I fear that won't happen with Delta, a publicly traded company. What may
very well happen is that the Chinese, who learn very fast and have modern
production facilities and a motivated work force, will produce tools for an
expanded marketplace. Chinese demand for cars is already partly responsible
for the increase in gas prices worldwide. According to Paul Leinert, a very
experienced auto writer in the latest Automobile magazine, "the market (in
China) is expected to double by 2012, then double again before 2020, to 16
million cars a year, about the current size of the U.S. market." After that,
China will be the largest market for cars in the world.

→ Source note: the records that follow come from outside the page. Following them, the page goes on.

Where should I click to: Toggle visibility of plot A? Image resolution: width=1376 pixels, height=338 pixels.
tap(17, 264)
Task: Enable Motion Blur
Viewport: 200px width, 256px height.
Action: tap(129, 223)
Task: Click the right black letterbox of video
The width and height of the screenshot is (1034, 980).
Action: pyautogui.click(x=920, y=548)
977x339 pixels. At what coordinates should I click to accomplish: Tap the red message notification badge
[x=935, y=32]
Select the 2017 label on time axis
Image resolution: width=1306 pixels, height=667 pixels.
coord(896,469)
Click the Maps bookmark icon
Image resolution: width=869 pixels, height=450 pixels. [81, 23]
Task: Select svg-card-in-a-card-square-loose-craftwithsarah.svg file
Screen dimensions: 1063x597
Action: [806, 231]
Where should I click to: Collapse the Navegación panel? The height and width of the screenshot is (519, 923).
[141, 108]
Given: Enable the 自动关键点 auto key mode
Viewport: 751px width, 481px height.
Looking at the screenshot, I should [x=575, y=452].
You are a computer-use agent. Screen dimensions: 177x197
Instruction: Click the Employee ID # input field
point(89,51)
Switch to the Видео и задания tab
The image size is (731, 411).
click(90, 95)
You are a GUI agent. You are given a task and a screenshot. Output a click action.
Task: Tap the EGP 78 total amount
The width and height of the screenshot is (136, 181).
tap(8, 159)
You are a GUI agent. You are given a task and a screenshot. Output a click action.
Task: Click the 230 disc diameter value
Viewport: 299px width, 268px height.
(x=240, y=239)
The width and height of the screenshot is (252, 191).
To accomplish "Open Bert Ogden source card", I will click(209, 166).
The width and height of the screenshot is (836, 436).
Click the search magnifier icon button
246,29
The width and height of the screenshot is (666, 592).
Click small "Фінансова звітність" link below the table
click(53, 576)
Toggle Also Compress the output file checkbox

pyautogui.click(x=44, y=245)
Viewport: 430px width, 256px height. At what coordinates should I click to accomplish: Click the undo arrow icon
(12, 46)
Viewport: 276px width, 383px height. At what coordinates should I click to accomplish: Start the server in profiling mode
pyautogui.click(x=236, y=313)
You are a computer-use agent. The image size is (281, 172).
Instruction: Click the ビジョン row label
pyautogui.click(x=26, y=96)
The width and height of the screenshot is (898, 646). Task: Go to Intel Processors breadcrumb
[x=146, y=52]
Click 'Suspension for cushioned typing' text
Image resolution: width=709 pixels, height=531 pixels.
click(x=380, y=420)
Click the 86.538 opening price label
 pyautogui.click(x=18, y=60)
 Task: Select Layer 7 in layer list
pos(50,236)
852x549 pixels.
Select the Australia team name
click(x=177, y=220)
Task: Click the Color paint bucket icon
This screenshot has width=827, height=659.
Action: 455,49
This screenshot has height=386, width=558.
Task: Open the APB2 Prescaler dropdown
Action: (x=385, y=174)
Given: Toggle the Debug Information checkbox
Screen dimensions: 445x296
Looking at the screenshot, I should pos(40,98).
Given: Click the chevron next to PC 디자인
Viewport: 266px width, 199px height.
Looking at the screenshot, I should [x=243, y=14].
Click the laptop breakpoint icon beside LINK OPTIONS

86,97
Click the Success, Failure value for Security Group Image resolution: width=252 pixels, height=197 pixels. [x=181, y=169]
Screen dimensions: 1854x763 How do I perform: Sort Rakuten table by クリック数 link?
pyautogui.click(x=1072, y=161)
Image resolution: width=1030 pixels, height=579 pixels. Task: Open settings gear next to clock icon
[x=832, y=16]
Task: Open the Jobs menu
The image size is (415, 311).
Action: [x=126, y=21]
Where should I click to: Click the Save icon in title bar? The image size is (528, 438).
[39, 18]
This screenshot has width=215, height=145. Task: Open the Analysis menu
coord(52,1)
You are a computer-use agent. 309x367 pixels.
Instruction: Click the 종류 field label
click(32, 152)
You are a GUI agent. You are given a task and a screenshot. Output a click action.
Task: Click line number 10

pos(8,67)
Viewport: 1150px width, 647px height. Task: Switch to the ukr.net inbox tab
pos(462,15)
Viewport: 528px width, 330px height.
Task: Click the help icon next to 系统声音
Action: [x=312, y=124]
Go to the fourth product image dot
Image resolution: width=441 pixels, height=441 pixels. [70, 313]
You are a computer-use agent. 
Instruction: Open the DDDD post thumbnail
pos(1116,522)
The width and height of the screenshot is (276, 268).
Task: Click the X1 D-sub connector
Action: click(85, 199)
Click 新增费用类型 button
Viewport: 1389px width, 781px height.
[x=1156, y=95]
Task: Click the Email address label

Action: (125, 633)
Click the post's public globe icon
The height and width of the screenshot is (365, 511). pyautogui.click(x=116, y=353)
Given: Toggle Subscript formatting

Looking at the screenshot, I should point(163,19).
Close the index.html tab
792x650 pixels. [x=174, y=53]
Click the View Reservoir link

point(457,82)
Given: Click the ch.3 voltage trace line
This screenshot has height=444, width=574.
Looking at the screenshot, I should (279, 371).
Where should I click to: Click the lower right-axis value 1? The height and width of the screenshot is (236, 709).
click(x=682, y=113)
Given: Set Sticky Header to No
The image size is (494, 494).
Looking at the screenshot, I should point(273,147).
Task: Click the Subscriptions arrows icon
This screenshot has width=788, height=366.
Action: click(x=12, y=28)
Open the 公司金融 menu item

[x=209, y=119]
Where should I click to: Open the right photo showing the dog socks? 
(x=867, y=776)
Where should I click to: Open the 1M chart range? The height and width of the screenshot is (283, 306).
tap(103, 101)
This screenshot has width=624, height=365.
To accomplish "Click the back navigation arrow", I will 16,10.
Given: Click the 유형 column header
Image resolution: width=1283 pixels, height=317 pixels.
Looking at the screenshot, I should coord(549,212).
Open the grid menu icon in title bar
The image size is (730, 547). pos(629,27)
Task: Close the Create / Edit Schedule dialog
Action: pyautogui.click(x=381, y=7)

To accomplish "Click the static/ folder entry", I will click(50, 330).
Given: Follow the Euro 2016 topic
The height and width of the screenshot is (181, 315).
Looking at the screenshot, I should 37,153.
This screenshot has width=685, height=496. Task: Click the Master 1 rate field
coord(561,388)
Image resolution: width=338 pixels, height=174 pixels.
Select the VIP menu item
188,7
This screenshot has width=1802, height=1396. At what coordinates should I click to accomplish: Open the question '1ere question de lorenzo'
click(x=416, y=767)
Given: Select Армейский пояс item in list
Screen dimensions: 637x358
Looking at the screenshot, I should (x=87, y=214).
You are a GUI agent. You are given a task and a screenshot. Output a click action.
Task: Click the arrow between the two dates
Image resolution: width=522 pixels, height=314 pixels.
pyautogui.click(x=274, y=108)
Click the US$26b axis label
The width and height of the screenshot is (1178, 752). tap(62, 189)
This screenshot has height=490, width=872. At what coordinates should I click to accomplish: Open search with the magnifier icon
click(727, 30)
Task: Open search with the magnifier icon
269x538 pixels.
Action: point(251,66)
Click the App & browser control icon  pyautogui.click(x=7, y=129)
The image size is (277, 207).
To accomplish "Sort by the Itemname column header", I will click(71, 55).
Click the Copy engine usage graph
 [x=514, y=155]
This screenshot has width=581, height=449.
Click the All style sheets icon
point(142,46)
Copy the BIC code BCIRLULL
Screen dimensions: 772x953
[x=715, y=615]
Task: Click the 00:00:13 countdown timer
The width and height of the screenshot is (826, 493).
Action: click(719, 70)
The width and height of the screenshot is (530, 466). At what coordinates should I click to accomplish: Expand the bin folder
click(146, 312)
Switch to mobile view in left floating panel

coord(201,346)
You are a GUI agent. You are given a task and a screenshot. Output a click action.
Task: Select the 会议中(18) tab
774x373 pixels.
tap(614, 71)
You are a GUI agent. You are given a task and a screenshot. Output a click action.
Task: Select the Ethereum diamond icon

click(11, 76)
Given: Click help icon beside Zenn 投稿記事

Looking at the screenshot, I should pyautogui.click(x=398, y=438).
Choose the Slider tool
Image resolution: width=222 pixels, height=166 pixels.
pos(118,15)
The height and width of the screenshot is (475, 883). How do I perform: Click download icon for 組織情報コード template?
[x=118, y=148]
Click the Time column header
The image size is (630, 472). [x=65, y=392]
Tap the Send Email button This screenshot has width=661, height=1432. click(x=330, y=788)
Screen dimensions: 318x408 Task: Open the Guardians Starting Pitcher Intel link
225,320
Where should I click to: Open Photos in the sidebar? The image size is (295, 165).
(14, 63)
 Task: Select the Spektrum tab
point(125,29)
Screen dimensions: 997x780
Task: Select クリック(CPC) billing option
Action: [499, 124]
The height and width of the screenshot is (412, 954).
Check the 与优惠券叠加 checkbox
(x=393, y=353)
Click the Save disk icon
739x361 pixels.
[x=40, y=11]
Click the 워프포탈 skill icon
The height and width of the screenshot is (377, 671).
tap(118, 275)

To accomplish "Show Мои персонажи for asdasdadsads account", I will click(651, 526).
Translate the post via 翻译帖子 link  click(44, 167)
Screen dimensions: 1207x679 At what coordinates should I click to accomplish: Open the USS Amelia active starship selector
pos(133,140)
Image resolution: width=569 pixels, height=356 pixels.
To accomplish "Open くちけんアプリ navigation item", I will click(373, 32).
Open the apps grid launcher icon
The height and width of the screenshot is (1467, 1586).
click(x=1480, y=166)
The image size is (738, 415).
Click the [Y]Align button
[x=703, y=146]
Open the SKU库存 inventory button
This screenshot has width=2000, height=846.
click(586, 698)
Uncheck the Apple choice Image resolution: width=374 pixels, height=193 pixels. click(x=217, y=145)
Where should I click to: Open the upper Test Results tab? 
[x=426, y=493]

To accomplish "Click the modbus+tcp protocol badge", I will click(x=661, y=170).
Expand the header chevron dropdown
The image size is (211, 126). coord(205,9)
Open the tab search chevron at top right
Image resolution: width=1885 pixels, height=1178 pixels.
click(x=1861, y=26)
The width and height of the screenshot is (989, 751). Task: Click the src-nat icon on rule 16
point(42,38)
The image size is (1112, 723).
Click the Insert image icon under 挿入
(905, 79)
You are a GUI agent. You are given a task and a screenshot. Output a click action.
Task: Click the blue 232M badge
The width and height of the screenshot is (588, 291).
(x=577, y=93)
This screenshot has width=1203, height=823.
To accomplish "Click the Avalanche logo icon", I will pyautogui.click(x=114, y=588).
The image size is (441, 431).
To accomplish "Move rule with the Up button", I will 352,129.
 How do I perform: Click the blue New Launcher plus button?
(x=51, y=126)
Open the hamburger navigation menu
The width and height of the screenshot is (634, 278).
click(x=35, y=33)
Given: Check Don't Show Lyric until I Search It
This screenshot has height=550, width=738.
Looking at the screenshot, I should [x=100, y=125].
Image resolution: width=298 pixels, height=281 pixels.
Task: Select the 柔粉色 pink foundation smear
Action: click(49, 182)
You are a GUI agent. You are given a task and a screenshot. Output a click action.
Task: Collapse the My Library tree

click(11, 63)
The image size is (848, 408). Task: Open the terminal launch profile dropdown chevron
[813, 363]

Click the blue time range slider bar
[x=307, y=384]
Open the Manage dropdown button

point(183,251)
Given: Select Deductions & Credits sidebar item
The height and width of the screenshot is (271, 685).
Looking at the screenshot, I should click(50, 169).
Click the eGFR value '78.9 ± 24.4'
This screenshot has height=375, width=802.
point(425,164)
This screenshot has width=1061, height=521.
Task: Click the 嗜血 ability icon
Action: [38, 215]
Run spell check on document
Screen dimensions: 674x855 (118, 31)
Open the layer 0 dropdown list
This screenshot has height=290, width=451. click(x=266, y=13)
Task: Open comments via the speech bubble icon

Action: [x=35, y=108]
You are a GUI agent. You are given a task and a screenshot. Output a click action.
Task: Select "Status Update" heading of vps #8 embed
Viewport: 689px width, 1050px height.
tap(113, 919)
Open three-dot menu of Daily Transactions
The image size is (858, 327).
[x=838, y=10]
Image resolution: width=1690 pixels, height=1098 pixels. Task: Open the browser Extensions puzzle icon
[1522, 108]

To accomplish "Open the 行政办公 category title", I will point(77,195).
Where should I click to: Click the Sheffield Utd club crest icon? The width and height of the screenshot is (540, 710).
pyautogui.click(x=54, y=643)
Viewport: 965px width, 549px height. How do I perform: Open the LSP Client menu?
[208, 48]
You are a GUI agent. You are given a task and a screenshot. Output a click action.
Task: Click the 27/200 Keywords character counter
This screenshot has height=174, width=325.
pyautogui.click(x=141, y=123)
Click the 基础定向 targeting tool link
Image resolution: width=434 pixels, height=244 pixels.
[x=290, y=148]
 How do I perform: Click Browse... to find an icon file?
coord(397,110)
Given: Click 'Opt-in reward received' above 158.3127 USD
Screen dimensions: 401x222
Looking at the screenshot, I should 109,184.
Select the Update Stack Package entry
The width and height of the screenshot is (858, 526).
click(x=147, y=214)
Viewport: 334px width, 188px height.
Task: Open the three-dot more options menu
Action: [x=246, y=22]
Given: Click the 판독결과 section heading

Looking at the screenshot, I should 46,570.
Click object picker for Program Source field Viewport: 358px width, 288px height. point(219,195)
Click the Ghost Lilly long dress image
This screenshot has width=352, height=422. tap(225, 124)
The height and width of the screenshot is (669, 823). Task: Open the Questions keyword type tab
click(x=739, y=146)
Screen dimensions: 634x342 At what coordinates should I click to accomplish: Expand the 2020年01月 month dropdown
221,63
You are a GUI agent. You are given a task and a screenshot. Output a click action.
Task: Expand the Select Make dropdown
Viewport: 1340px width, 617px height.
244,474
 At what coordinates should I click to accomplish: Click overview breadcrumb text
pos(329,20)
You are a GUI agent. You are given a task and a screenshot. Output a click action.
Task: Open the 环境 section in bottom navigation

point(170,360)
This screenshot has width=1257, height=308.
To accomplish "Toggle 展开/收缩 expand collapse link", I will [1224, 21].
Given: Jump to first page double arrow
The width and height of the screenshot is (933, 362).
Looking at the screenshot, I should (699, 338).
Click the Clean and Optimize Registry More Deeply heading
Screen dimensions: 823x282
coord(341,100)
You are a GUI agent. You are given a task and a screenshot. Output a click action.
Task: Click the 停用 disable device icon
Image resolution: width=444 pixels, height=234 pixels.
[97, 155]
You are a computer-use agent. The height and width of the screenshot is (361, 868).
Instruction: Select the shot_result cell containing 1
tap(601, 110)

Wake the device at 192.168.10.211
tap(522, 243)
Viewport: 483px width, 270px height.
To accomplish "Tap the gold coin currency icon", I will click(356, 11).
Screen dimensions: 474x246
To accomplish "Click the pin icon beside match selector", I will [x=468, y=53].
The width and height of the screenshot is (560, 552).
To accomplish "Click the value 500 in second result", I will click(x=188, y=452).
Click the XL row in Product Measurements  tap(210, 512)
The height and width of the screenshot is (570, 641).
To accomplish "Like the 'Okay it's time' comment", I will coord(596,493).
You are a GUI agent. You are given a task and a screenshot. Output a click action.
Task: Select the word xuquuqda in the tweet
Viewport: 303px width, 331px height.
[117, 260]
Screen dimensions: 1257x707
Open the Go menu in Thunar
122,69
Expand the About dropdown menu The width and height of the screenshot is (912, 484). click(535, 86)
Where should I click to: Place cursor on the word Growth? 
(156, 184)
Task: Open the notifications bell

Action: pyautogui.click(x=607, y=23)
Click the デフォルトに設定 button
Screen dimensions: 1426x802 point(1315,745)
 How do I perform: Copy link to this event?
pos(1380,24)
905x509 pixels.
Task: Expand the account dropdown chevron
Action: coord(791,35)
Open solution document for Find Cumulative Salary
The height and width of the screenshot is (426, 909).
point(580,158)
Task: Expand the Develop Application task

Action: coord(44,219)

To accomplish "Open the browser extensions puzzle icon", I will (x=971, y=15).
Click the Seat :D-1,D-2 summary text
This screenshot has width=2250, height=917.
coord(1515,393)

The implication is that growing affluence will satisfy a huge demand. That
affluence will come in part from China's plan to become the world's machine
shop. Watch for some very interesting competition.
Let's take an example near and dear to our hearts. The Stanley Works.
Plane quality became lower and lower as Stanley pushed into the mass
market. Many lines discontinued. Finally stopped domestic production
entirely with only a limited product line continued from England.
Still a market for quality planes, so some time later a small
start-up (L-N) began to fill the niche. Now there is competition
in the niche with LV also producing quality planes (and undercutting
the price of the L-N).
If Delta does go the way of Stanley, someone else will
step up to fill the niche (Powermatic, General, HotdogSuperSawsLtdIncLLP.).
And there are the international alternatives[*] (clifton, ece, et. al.)
[*] Yes, LV is also an 'international alternative'.